__Requirements__
Edit the data from the start through the line with "Open the periodic", replacing "fingerprint" with "thumbprint" and keeping every other word the same.

(Source data)
* * * * * * * * *

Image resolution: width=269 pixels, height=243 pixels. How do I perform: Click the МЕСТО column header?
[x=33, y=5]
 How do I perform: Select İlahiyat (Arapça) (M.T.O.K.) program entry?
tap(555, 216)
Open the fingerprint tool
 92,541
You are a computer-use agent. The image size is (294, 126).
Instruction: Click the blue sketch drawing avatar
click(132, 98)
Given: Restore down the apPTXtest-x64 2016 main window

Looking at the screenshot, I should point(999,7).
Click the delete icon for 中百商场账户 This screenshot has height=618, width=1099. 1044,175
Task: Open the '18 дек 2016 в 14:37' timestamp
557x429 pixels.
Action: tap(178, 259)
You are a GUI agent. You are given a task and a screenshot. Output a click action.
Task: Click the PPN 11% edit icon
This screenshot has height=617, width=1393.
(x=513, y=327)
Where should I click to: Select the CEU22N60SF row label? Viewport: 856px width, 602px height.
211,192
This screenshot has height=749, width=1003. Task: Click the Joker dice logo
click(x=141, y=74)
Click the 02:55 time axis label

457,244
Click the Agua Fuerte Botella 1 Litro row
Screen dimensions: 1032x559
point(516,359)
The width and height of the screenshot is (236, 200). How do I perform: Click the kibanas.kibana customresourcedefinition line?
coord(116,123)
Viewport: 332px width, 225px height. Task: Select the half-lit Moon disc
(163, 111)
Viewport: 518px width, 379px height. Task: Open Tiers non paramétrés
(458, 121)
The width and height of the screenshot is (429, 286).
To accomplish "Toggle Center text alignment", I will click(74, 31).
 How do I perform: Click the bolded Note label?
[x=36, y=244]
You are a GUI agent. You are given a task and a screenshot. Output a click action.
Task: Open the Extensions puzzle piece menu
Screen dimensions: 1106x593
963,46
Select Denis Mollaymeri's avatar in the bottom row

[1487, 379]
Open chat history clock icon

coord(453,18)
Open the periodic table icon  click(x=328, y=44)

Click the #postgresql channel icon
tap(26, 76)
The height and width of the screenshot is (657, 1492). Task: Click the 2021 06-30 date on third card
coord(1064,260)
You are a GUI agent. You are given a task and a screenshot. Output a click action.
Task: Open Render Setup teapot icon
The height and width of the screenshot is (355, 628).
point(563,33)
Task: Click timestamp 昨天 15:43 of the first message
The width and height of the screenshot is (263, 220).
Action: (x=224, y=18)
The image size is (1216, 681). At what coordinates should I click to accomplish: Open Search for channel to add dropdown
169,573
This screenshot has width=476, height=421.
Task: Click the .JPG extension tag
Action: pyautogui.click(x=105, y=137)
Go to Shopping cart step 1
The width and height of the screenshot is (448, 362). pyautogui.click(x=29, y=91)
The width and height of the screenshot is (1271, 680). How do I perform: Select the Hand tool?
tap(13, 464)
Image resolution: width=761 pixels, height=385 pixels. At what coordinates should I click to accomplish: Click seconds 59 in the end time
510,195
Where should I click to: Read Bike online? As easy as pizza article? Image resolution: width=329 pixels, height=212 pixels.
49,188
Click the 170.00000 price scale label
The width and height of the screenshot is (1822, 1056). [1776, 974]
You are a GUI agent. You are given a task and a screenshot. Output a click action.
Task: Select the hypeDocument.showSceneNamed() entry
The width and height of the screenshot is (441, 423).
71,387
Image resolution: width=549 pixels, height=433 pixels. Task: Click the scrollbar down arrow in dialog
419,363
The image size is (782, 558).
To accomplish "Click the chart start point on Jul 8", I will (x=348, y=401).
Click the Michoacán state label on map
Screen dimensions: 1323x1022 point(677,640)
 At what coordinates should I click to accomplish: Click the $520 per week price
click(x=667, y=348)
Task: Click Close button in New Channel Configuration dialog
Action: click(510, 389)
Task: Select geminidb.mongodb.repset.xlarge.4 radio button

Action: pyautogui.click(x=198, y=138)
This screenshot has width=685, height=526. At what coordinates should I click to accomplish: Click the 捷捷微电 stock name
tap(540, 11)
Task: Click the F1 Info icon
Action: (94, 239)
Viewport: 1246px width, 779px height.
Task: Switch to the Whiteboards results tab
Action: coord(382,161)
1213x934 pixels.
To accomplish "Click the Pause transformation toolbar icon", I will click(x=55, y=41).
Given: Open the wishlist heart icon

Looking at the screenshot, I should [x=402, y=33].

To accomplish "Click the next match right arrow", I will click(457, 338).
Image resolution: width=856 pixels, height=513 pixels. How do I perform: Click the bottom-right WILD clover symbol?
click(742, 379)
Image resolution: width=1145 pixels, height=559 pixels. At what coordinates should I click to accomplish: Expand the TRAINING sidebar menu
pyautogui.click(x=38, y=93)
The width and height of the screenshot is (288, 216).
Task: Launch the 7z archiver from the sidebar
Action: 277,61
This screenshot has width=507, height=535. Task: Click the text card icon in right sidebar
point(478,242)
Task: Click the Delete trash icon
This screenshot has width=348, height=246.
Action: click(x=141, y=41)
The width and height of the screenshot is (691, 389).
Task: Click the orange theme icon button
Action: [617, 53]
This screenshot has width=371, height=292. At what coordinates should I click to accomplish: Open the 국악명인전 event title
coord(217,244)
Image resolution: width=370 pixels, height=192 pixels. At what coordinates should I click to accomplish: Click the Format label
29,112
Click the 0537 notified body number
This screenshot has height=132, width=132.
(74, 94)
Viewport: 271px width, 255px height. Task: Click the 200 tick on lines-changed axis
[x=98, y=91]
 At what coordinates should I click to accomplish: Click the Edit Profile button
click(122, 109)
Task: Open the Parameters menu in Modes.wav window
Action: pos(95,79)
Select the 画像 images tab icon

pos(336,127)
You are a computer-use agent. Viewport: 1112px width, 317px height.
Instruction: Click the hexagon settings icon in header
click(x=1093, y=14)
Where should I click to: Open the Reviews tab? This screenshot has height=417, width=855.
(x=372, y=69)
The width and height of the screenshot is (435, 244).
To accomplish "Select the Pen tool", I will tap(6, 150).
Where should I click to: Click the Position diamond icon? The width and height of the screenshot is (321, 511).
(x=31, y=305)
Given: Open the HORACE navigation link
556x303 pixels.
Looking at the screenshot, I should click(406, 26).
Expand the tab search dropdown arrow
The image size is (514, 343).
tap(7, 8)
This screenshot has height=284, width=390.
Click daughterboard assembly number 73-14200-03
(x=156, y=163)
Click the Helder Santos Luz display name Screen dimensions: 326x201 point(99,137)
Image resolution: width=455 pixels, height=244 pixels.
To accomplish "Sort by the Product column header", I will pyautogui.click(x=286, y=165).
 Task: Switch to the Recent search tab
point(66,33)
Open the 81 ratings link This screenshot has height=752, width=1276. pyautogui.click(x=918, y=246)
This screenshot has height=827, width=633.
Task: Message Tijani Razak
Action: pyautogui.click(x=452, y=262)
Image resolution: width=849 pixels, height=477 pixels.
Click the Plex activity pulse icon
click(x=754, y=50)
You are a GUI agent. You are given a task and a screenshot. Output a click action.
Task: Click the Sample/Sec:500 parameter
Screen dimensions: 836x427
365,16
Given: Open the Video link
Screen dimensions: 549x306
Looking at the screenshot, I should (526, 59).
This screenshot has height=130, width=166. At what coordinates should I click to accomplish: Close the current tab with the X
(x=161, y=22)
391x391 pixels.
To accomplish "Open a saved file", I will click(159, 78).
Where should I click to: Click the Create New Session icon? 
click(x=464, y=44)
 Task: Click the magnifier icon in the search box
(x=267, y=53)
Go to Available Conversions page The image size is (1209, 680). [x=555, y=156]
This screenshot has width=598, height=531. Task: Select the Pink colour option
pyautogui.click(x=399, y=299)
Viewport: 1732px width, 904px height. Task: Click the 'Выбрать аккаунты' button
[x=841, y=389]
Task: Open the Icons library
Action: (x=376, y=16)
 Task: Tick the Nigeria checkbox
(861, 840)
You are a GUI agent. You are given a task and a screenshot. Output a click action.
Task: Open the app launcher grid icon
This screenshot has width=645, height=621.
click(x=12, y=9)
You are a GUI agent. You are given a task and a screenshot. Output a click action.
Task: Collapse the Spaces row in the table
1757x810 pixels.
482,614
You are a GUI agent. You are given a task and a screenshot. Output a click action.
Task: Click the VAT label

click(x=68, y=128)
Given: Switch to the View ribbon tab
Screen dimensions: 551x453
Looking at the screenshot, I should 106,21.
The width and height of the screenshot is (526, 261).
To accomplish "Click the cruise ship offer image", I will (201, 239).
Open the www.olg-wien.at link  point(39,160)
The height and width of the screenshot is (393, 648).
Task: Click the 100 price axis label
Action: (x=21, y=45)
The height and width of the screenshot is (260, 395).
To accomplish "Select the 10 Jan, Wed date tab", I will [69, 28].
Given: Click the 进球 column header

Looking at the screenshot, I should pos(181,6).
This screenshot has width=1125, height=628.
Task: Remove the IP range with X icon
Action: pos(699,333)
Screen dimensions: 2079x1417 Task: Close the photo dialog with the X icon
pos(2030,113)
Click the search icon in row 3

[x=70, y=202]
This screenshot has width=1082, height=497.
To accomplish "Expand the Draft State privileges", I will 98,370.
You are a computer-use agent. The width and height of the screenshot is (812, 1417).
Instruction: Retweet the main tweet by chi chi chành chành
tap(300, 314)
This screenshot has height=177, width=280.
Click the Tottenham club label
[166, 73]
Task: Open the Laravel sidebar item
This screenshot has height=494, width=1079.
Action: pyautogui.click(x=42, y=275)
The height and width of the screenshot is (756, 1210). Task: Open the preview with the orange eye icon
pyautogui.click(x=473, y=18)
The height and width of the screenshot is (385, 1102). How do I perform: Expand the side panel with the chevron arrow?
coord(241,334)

* * * * * * * * *

__Task answer__
Image resolution: width=269 pixels, height=243 pixels. How do I perform: Click the МЕСТО column header?
[x=33, y=5]
 How do I perform: Select İlahiyat (Arapça) (M.T.O.K.) program entry?
tap(555, 216)
Open the thumbprint tool
 92,541
You are a computer-use agent. The image size is (294, 126).
Instruction: Click the blue sketch drawing avatar
click(132, 98)
Given: Restore down the apPTXtest-x64 2016 main window

Looking at the screenshot, I should point(999,7).
Click the delete icon for 中百商场账户 This screenshot has height=618, width=1099. 1044,175
Task: Open the '18 дек 2016 в 14:37' timestamp
557x429 pixels.
Action: tap(178, 259)
You are a GUI agent. You are given a task and a screenshot. Output a click action.
Task: Click the PPN 11% edit icon
This screenshot has height=617, width=1393.
(x=513, y=327)
Where should I click to: Select the CEU22N60SF row label? Viewport: 856px width, 602px height.
211,192
This screenshot has height=749, width=1003. Task: Click the Joker dice logo
click(x=141, y=74)
Click the 02:55 time axis label

457,244
Click the Agua Fuerte Botella 1 Litro row
Screen dimensions: 1032x559
point(516,359)
The width and height of the screenshot is (236, 200). How do I perform: Click the kibanas.kibana customresourcedefinition line?
coord(116,123)
Viewport: 332px width, 225px height. Task: Select the half-lit Moon disc
(163, 111)
Viewport: 518px width, 379px height. Task: Open Tiers non paramétrés
(458, 121)
The width and height of the screenshot is (429, 286).
To accomplish "Toggle Center text alignment", I will click(74, 31).
 How do I perform: Click the bolded Note label?
[x=36, y=244]
You are a GUI agent. You are given a task and a screenshot. Output a click action.
Task: Open the Extensions puzzle piece menu
Screen dimensions: 1106x593
963,46
Select Denis Mollaymeri's avatar in the bottom row

[1487, 379]
Open chat history clock icon

coord(453,18)
Open the periodic table icon  click(x=328, y=44)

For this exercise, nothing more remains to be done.